Her arms grow through the windows, and Raymond counts the dragonflies as friends. He kisses her often, and with every kiss he becomes further entangled in the sunlit canopy of her hair.
Between her legs, olives grow, ripening from green to black to brown.
“The blood tree is real,” says Silvia as she feeds Raymond. “Ashley sent its seeds to me, and I swallowed them.”
Raymond often stays up at night, listening to Ashley’s podcasts. Even after her death, Ashley is still teaching people how plants keep people alive.
Deforestation is mass suicide. Violence against nature is violence against people.
Raymond wonders if Ashley went somewhere she wasn’t supposed to go, following paths through dense forests until they ended. Before Ashley disappeared, she theorized the forest’s struggle for survival would become the world’s struggle.
In a podcast shortly before her disappearance, Ashley relates a dream, inspired by folktales, in which she discovered a tree that bled human blood in the Congo, where she was courted in the forest by a man whose body was a tree and whose hair was vine.
Searchers in the Congo found leopards, and buzzards scattering remains camouflaged in wild flowers blooming near a stream. The decayed body, nude, devoured by insects, no longer resembled a woman.
“Ashley invited this,” whispers Silvia, her breath mist.
Silvia’s wet mouth is like a flowerpot busted in the rain, dripping moistened dirt onto the figs in his fingers. Her thorny tongue grates against earthworms, writhing behind muddy brown teeth, to reveal a tiny seedling growing inside her throat.

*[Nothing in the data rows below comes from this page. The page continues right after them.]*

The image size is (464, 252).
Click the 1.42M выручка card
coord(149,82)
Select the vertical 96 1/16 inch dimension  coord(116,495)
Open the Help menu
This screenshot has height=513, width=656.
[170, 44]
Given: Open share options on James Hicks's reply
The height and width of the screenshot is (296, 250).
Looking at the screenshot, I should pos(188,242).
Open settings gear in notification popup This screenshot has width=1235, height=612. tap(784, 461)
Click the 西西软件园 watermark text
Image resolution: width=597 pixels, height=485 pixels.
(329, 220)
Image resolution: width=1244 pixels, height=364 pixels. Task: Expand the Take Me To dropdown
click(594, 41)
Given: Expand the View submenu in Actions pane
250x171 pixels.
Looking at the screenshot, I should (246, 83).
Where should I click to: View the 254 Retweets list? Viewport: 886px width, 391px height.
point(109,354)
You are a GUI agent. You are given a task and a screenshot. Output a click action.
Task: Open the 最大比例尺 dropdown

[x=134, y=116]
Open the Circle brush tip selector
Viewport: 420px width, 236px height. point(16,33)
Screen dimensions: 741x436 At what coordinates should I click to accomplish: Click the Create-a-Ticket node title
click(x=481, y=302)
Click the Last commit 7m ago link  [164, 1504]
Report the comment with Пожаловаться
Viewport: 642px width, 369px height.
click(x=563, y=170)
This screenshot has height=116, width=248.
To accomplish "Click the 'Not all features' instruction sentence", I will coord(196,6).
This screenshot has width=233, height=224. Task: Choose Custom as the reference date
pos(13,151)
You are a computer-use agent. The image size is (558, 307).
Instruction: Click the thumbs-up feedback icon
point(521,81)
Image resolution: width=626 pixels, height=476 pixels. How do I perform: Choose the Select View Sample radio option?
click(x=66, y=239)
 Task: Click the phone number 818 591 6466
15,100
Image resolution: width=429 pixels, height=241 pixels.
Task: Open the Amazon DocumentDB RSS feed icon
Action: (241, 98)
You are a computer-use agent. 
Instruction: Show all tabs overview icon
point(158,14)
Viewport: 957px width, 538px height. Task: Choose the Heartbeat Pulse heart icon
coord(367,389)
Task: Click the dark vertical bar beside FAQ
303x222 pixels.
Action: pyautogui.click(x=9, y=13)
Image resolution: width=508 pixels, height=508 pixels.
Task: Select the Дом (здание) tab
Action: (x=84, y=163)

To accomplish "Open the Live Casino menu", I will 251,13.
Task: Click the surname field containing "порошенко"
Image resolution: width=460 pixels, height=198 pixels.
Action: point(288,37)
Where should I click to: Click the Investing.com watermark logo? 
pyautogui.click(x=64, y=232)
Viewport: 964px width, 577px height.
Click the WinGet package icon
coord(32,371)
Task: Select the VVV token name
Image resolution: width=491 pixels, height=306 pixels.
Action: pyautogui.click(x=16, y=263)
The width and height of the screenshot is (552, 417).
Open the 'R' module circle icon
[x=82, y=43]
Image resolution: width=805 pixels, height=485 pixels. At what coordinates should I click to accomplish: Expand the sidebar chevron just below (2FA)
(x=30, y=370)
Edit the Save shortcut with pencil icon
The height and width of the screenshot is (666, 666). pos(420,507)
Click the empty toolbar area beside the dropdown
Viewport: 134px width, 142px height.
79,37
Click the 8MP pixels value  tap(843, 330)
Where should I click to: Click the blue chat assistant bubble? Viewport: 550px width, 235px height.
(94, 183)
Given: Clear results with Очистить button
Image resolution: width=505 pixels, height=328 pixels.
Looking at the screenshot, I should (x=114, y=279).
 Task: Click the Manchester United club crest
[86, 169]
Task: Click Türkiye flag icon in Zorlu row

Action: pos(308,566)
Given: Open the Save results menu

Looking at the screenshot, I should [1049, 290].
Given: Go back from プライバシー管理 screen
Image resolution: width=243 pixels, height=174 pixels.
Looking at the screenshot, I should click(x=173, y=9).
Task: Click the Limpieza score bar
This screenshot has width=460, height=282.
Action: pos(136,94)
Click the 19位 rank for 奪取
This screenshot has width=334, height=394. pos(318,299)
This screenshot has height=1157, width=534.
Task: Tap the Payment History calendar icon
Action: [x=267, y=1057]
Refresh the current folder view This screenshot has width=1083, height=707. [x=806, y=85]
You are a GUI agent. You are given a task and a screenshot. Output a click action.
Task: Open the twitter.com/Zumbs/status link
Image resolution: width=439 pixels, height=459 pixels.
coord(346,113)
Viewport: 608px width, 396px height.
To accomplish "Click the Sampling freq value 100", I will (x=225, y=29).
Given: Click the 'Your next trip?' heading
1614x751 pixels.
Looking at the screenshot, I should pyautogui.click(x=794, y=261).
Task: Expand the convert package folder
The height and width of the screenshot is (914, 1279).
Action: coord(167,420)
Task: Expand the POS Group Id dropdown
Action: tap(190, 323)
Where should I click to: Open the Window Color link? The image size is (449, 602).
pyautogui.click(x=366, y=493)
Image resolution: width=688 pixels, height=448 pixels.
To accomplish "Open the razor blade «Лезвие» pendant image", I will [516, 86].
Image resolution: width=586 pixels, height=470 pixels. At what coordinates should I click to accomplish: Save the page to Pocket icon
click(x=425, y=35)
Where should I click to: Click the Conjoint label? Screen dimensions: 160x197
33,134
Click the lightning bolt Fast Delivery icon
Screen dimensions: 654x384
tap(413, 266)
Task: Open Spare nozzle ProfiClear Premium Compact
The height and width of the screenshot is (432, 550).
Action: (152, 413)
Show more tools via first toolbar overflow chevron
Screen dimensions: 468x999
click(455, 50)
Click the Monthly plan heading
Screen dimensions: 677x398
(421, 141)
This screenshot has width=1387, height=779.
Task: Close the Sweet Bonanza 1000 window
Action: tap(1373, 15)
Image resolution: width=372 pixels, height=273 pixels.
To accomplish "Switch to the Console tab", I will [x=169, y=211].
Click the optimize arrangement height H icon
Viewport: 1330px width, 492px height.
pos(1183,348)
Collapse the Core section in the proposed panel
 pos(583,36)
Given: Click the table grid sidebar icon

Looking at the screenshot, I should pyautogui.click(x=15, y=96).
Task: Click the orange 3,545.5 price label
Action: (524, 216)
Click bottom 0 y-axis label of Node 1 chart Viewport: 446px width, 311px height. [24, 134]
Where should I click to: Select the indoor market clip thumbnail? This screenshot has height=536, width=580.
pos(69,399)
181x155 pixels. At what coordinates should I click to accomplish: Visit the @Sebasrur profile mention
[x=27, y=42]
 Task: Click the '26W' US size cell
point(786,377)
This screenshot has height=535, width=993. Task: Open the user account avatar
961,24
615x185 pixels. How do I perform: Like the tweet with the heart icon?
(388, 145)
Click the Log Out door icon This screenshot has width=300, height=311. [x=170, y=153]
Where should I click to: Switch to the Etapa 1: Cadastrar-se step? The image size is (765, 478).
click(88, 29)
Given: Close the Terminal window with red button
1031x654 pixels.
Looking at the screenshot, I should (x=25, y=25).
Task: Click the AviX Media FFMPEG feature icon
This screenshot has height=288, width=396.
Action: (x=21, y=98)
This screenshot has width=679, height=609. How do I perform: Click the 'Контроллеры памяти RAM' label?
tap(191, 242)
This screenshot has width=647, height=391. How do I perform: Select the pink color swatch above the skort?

Raymond sees the man of branches in the trees of the backyard. His hands of honeysuckle bejeweled with metallic green hummingbirds.
Raymond envisions predators and insects. Somewhere in the trees, flowers bloom near a clear stream carrying strands of Ashley’s hair.
Raymond longs to see the blood tree.
“Where is it?” he says, losing patience.
“Look,” she says. “Come here. Get closer.”